In mezzo a tutto quel trambusto, Mike inventò (ma chissà quante idee gli saranno venute seguendo le evoluzioni della tv americana da cui proveniva) il successore di Lascia o raddoppia. Come nel predecessore, a Rischiatutto lo spettacolo era costituito innanzitutto dai concorrenti pressati e stressati dalle sfide erudite, dalle scelte drammatiche (rischio o non rischio?), dai colpi di fortuna (il Jolly).
Dopo d’allora è successo di tutto: Mike si trasferì ben presto a spiegare la televisione al Berlusconi che iniziava la costruzione di Mediaset; la buffonata delle “tv libere” ci introdusse agli streaptease delle casalinghe, i quiz hanno dilagato a pranzo, cena e colazione e su mille canali.
Insomma, quando è apparso Rischiatutto era il quiz; oggi è solo uno dei quiz, tant’è che ieri sera lo precedeva Affari Vostri, un adattamento del Mercante in fiera, e prima ancora, dall’Eredità, quiz di parole, che fa scattare una qualche emulazione da parte del pubblico proprio mentre a Canale 5 va in onda Caduta libera.

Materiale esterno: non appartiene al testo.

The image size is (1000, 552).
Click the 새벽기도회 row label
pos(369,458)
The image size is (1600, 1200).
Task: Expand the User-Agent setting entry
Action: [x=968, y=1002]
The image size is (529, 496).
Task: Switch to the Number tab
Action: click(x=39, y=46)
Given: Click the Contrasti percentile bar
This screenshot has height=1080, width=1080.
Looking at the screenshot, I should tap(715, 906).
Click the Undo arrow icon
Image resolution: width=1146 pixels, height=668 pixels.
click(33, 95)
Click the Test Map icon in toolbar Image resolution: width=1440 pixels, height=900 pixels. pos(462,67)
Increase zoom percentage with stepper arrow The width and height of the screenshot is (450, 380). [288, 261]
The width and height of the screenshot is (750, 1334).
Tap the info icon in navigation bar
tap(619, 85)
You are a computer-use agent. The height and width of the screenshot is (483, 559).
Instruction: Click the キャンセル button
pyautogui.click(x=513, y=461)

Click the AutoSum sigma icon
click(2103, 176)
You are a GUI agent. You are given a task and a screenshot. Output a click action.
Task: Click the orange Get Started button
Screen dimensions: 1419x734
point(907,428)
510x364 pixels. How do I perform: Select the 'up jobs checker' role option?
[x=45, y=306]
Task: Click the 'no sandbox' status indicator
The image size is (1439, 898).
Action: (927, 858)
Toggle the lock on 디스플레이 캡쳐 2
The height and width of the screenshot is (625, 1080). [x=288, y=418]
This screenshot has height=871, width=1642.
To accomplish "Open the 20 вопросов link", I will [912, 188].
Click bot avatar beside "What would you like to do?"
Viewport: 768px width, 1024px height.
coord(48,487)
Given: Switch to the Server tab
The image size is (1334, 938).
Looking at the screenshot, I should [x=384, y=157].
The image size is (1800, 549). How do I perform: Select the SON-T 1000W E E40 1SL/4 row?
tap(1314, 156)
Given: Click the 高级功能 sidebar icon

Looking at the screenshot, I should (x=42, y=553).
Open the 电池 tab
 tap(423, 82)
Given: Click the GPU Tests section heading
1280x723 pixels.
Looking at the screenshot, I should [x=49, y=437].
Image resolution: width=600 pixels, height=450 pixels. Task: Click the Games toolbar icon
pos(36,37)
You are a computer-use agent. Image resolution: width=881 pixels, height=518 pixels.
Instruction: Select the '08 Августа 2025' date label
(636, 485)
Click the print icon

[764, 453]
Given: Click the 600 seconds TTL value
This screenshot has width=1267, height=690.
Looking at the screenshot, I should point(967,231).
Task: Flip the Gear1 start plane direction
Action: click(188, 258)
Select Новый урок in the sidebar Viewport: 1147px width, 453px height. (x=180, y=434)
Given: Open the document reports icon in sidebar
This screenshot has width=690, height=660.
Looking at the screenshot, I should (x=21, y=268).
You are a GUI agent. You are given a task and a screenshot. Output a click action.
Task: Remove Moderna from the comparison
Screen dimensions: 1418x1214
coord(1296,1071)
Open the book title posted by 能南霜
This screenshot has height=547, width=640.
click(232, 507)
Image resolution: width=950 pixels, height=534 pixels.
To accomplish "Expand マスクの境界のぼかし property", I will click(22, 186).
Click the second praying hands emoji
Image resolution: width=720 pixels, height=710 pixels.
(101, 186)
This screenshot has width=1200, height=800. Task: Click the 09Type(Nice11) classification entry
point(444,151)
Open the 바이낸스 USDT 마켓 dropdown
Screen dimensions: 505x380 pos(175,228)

Nello splendido isolamento dell’esordio, giovedì 5 febbraio 1970, i canali erano due (gli unici disponibili) e Rischiatutto (un’ora esatta di trasmissione) andò in onda sul “Secondo”, mentre il “Nazionale” (che sei anni dopo fu rinominato Rai 1) offriva nientepopodimeno che una Tribuna Sindacale a cura di Jader Jacobelli. Mike ottenne, va da sé, un travolgente successo d’ascolto, misurato dai telefonisti Rai perché il campione Auditel era di là da venire. Ma anche con Auditel il successone è arrivato, perché sono stati superati gli otto milioni di spettatori, con uno share superiore al 30%. Spianando l’ascolto delle altre reti Rai e lasciando sostanzialmente intatto quello di Mediaset, perché tutto era tagliato su misura per mobilitare una sorta di patriottismo del Servizio Pubblico, che così ha trovato innanzitutto la sua platea abituale: i quasi anziani (i bambini del tempo che fu) e i piuttosto anziani. I genitori dei primi; e assai più nonne che nonni.
Acchiappare chi manca è un’altra questione.